It's likely that Apple has already done what would make you happy.
I'd like to be proven wrong by Apple. I would be happy if the new Mac Pro has some compelling method to facilitate all 7 tFlops to whatever usage is required and even manages to shift the load seamless between OpenCL and OpenGL calls.
A single FirePro W9000 yields 3.994 teraflops of computing power. 2 x 3.994 = 7.988 or just shy of 8 teraflops. However, Apple's add says the yield in the nMP is 7 teraflops of computing power. Thus, about one teraflop of computing power is lost when one (? or both) of the cards is tasked with OpenGL duties also. In other words, the amount of peak computing performance the video card manufactures give is measured by the card's performance when it is only tasked with that function and what a computer system manufacturer/integrator, like Apple, gives is peak compute performance that may have been adjusted because of a particular use case, e.g., no additional card dedicated to OpenGL only. Thus, if you use a third (TB connected) video card for display, you might even get close to 8 teraflops on the two cards installed in the nMP. But I'd still prefer a trio of 7990s for 23.5+ teraflops.
Whereas the FirePro is exhibiting OpenCL prowess, the same type of phenomenon, i.e., a diminution of OpenCL performance because CUDA is using the resources, occurs with CUDA. Here's what happens when running Nvidia CUDA cards in Octane Render and what Otoy, the Octane render seller, states:
"Single PCI-E Slot
If the computer has a single PCI-E slot, the upgrade options are fewer. One could simply add a more powerful GPU as long as the power supply can provide enough power for the new GPU. Dual GPU, single slot card solutions like the GTX 590 or GTX 690 may also be used in this situation, again assuming that the power supply is sufficient to power the video card.
A second option is to use an external expansion box which contains multiple GPUs. This allows the use of multiple GPU's with a computer that only has a single PCI-E slot. For the smoothest user experience with OctaneRenderTM, it is recommended to dedicate one GPU for the display and OS to avoid slow and jerky interaction and navigation. The dedicated video card could be a cheap, low powered card since it will not be used for rendering and it should be unticked (off) in CUDA devices in the Device Manager/Preferences.

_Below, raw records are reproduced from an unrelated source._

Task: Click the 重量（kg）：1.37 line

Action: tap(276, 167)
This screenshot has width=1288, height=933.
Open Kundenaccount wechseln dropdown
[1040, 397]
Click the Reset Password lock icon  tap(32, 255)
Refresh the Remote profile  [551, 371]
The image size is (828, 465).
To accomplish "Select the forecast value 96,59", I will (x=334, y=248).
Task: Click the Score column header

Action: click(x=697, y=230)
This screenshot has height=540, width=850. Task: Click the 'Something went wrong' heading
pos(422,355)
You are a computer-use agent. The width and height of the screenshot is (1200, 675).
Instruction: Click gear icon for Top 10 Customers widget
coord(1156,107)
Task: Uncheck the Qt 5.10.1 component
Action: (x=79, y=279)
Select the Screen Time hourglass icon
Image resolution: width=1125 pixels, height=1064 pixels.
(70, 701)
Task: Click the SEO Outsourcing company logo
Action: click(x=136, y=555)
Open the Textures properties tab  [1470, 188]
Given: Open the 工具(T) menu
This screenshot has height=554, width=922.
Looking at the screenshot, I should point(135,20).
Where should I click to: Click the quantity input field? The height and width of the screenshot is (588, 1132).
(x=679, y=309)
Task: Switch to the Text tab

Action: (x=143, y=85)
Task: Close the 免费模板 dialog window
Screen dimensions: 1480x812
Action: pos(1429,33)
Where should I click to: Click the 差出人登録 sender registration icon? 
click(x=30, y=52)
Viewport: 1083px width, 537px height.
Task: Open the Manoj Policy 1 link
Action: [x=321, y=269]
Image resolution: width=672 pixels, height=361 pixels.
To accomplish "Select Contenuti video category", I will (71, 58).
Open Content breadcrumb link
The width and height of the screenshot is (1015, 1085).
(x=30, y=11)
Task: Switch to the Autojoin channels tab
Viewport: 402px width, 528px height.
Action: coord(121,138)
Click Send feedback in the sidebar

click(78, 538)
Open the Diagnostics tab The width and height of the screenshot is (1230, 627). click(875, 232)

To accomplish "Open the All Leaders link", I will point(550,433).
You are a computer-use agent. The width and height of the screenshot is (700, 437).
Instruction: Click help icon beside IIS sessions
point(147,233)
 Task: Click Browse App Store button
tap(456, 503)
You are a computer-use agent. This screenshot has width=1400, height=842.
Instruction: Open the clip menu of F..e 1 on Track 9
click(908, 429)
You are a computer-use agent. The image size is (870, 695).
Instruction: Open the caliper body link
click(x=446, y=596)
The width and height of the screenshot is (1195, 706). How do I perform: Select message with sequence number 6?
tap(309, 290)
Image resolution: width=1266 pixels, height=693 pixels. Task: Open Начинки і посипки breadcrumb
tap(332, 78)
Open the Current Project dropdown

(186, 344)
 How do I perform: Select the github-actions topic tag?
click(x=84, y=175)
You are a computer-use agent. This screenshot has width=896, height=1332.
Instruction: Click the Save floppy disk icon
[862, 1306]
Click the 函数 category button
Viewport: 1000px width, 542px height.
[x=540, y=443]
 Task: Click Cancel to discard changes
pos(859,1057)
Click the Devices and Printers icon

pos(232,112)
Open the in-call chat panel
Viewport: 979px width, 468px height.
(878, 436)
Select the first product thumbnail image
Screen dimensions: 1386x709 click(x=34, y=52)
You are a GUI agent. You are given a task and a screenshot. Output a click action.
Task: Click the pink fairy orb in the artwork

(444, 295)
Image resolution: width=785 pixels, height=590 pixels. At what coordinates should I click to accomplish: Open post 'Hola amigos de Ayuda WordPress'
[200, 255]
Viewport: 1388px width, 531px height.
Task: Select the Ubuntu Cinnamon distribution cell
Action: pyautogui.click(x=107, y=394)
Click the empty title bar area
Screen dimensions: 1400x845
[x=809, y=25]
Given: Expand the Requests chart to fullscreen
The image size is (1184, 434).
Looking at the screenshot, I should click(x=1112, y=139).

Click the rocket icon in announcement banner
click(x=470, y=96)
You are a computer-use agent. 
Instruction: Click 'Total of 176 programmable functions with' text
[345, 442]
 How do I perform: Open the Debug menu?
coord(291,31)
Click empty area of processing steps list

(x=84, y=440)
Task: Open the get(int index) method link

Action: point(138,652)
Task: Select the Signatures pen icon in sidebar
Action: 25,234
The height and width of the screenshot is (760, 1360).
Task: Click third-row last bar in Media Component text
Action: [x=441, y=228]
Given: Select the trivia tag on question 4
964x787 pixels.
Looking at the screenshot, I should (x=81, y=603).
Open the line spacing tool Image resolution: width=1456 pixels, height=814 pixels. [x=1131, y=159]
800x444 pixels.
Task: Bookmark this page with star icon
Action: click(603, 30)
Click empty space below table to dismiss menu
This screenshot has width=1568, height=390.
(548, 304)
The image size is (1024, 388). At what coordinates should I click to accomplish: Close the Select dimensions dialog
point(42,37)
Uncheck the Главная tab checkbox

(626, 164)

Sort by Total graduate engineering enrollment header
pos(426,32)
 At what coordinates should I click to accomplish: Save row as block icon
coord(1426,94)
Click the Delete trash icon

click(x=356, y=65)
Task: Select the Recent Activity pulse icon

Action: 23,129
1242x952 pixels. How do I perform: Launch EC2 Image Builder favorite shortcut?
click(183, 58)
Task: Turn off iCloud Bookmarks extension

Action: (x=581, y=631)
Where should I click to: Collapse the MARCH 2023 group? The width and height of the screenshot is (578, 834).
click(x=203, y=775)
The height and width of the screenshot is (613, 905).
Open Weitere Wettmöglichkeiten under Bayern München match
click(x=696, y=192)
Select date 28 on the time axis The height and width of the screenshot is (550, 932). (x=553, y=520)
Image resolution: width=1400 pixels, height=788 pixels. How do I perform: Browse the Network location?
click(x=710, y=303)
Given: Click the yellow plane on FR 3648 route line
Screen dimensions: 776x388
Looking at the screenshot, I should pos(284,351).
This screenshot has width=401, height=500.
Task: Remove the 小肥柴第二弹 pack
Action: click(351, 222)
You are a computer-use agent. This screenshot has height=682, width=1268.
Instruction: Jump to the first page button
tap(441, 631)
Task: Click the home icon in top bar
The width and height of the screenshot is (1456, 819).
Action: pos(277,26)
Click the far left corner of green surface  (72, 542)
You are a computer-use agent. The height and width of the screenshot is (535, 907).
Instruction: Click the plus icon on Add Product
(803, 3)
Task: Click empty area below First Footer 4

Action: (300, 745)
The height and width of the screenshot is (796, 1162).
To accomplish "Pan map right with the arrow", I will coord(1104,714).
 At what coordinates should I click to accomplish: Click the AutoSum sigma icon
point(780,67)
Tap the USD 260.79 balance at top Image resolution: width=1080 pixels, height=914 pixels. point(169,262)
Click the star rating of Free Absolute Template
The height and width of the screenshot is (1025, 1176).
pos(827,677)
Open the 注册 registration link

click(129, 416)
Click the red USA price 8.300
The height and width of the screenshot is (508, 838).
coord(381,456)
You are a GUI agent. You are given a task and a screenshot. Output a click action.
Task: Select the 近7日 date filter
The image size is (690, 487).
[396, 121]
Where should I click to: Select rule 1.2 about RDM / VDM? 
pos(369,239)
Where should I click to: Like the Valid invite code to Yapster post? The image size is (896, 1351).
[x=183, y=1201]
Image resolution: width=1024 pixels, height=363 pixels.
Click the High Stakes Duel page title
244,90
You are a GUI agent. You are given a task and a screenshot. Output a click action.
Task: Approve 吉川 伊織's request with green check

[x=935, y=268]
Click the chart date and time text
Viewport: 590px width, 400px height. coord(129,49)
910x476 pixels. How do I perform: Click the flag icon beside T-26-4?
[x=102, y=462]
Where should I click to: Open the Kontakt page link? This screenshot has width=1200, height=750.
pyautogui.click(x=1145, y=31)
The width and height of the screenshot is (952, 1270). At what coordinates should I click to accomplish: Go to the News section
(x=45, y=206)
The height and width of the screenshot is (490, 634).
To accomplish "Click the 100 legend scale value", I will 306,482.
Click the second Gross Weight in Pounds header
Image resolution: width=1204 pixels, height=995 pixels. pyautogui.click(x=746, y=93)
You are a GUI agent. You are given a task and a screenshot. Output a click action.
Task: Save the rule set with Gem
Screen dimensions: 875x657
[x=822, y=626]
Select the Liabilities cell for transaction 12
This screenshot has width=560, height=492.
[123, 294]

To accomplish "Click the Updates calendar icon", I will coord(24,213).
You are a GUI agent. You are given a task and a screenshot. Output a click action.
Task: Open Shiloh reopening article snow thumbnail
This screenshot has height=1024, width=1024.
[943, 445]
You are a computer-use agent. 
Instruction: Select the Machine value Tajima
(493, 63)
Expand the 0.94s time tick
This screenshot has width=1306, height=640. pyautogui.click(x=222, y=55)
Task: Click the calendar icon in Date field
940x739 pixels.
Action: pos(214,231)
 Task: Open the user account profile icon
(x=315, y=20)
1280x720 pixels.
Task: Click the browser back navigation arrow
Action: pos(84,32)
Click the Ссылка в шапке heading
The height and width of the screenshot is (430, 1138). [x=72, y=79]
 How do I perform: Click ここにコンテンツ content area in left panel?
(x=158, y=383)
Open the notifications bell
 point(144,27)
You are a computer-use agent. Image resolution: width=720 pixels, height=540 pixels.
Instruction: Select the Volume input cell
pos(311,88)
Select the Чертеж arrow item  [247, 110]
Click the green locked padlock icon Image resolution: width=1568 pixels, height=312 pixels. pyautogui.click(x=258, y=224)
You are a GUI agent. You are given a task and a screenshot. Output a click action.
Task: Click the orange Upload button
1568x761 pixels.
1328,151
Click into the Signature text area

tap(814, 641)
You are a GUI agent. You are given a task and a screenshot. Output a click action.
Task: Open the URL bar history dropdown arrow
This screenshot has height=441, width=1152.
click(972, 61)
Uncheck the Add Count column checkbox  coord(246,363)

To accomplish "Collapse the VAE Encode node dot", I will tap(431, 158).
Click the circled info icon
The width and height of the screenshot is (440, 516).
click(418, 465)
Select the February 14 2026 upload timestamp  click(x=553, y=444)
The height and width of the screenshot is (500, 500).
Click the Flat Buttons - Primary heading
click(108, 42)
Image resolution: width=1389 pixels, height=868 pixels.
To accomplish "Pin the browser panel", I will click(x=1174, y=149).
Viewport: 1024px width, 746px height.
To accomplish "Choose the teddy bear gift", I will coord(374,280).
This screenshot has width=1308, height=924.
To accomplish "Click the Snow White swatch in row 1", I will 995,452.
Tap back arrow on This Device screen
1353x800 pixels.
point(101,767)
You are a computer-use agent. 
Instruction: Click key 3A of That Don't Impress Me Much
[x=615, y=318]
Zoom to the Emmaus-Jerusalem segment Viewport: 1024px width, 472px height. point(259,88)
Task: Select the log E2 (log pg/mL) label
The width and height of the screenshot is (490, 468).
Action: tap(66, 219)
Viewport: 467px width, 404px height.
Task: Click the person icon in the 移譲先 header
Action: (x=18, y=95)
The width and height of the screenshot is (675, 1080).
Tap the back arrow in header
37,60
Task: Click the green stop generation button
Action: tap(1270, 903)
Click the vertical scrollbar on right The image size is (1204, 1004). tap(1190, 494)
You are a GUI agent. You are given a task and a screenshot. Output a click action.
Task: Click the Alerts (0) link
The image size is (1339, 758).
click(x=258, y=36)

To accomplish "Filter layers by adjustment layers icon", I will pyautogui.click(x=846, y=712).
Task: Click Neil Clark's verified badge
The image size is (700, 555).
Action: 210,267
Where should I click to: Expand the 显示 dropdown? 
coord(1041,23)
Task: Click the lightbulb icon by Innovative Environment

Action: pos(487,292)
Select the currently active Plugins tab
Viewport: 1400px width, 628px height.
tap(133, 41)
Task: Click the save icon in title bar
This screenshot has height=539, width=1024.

Two PCI-E Slot Motherboard
If the computer has two PCI-E slots the user is presented with many additional upgrade options. One option is to install a second graphics card along with the currently installed GPU. If the existing GPU is slow, it can be used to power the display only and the second card can be dedicated to OctaneRenderTM. This will allow the OS to be smooth and the computer will still be responsive while the second GPU is tasked with rendering. Another option would be to add an additional GPU to assist in rendering. In this situation, it is best to have both GPU's match in model and ram content. This allows multi-GPU rendering but the OS interface may still be slowed as all the GPU processing power is dedicated to the rendering process." [
http://render.otoy.com/downloads/OctaneRenderUserManual_1_20.pdf ]
So, in Octane render, the bias is towards rendering so interface interactivity may suffer is all cards are selected in preferences to render. The nMP appears to have the opposite bias, where OpenGL performance is favored, given the video display bias it appears that Apple has.
But generally marketing numbers related to GPU performance like to brag about peak performance and only seldom talk about sustained performance. As Photovore pointed out in his comment, as soon as you split workload on several OpenCL devices, memory transfer and synchronization limit your peak performance. You'll get only close to peak performance if your task consists of completely independent small work units which are trivial to parallelize. Unfortunately, in most cases this is not applicable.
In CUDA, at least when using Octane render, each additional Nvidia card results in a virtually linear increase in performance if you dedicate a particular GPU for display and disable it from having any CUDA chores or if you use an ATI card for interactivity. But otherwise, I agree with point that marketing favors pitching peak over sustained performance.